Une entreprise confie la construction d’un immeuble à usage industriel à une société de conception de bâtiments. Cette société de conception, dans le cadre du chantier, sous-traite à une troisième entreprise un lot relatif au bardage de l’immeuble. Ce sous-traitant se fournit lui-même auprès d’une quatrième personne, fabricant de panneaux de tôles.
Des défauts apparaissent rapidement sur ces matériaux, et le maître de l’ouvrage agit alors en responsabilité et indemnisation contre le sous-traitant et son fournisseur. Le demandeur estime être en présence d’une chaîne de contrat, lui permettant d’engager la responsabilité contractuelle des défendeurs. En cours d’instance, le demandeur invoque toutefois subsidiairement la responsabilité délictuelle des défendeurs prévue par l’article 1382 du Code civil, en constatant qu’il n’y a pas de liens contractuels directs entre lui et le défendeur.
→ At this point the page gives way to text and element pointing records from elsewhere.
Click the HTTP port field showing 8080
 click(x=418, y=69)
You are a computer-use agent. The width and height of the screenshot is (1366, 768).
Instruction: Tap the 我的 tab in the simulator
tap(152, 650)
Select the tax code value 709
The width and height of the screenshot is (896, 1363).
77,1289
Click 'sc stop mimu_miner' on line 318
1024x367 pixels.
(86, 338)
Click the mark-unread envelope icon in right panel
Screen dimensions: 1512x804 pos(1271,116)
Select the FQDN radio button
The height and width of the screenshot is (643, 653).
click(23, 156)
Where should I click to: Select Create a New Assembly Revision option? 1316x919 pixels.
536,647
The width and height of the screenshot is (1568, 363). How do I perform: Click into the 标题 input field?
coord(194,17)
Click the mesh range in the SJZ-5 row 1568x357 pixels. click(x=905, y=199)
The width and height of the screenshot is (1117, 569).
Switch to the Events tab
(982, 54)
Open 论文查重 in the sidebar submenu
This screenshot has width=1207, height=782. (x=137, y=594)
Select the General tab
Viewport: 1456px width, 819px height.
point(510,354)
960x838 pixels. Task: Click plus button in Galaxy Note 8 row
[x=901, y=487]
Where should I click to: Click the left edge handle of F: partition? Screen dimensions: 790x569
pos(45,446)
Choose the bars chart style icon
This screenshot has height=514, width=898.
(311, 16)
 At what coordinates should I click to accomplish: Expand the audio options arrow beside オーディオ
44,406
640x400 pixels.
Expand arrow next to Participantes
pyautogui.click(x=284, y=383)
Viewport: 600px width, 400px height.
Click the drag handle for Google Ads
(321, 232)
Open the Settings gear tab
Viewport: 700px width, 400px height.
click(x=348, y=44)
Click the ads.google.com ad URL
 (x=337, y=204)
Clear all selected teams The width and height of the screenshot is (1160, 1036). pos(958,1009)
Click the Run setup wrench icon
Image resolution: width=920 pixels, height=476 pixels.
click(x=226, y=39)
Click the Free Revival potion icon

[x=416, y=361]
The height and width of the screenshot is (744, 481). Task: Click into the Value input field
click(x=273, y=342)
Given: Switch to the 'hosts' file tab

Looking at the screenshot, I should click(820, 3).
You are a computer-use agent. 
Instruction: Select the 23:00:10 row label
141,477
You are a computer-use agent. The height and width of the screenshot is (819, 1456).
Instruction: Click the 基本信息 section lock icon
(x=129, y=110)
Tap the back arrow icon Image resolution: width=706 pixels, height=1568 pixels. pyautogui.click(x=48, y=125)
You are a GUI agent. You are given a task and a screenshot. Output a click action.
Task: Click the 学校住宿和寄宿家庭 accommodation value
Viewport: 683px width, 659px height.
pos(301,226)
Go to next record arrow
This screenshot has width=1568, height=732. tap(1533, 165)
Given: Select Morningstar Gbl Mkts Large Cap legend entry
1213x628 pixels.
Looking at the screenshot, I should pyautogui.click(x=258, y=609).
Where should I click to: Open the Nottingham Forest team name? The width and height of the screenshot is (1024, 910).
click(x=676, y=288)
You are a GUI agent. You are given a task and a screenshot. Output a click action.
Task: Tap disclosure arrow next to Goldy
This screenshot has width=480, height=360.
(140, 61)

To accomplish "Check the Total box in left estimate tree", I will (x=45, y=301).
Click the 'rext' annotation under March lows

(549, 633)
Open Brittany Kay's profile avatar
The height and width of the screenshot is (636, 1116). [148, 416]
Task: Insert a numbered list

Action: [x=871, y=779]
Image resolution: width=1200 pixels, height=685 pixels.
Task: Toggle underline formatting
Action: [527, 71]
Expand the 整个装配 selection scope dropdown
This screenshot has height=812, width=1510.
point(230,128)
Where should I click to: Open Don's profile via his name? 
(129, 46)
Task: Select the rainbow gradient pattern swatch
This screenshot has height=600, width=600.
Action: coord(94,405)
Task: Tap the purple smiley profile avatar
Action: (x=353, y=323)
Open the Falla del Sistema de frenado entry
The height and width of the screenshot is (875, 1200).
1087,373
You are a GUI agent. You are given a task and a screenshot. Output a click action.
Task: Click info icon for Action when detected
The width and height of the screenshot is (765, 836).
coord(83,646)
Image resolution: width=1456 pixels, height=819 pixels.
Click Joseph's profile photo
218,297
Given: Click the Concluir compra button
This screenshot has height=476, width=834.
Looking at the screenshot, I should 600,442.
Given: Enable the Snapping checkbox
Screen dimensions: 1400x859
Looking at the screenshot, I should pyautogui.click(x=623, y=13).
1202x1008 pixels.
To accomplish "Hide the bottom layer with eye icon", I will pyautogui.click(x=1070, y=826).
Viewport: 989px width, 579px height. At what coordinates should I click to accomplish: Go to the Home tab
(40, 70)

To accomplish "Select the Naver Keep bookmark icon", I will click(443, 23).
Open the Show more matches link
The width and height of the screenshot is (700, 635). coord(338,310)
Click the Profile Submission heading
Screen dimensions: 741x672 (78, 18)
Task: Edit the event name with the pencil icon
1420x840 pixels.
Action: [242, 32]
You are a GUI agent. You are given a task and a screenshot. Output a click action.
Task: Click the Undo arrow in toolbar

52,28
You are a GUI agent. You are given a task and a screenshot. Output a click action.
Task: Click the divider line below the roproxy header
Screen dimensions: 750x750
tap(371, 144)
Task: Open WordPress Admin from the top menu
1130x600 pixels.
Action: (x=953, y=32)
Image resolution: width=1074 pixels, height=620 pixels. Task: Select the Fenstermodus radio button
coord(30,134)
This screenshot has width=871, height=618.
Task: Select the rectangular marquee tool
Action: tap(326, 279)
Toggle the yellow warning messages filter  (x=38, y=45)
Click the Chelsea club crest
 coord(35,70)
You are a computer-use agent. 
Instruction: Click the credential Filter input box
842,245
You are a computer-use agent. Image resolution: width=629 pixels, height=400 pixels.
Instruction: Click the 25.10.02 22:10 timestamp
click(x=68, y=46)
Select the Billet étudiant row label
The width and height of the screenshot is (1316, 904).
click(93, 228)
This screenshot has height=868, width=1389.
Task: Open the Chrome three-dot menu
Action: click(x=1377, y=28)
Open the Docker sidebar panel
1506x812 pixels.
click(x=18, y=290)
La cour d’appel juge irrecevables les demandes du maître de l’ouvrage, sur le fondement du principe de non-cumul des responsabilités délictuelle et contractuelle, principe bien établi par la jurisprudence (v. Civ. 11 janv. 1922, GAJC ; Civ. 2e, 9 juin 1993). Ce principe a en effet des conséquences lourdes sur la procédure applicable devant le tribunal pour la partie qui cherche à obtenir réparation (V. Prétentions des parties et office du juge, p. 888, Précis Dalloz). Les juges du fond ont considéré en l’espèce que les modifications opérées par le demandeur concernant la responsabilité à engager modifiaient les prétentions respectives des parties, et justifiaient leur irrecevabilité (art. 4 C. pr. civ.).
Au visa de l’article 1382 du Code civil, la troisième chambre civile casse l’arrêt d’appel, et conclut à la recevabilité de l’action en responsabilité délictuelle, du fait de l’inexistence de liens contractuels directs entre le demandeur et le défendeur et du caractère subsidiaire de la demande.
Cette décision est conforme à la jurisprudence de la chambre commerciale, qui avait décidé que « la règle de non-cumul des responsabilités contractuelle et délictuelle ne recevant application que dans les rapports entre contractants […] une cour d'appel, qui n'a pas reconnu à une société la qualité de partie au contrat […] est dès lors tenue de statuer sur sa demande fondée sur la responsabilité délictuelle » (Com. 9 juill. 2002).
Civ. 3e, 28 avr. 2011, n° 10-13.646, FS-D
Références
« Obligation de réparer le préjudice résultant soit de l’inexécution d’un contrat (responsabilité contractuelle), soit de la violation du devoir général de ne causer aucun dommage à autrui par son fait personnel, ou du fait des choses dont on a la garde, ou du fait des personnes dont on répond (responsabilité du fait d’autrui) ; lorsque la responsabilité n’est pas contractuelle, elle est dite délictuelle ou quasi délictuelle. »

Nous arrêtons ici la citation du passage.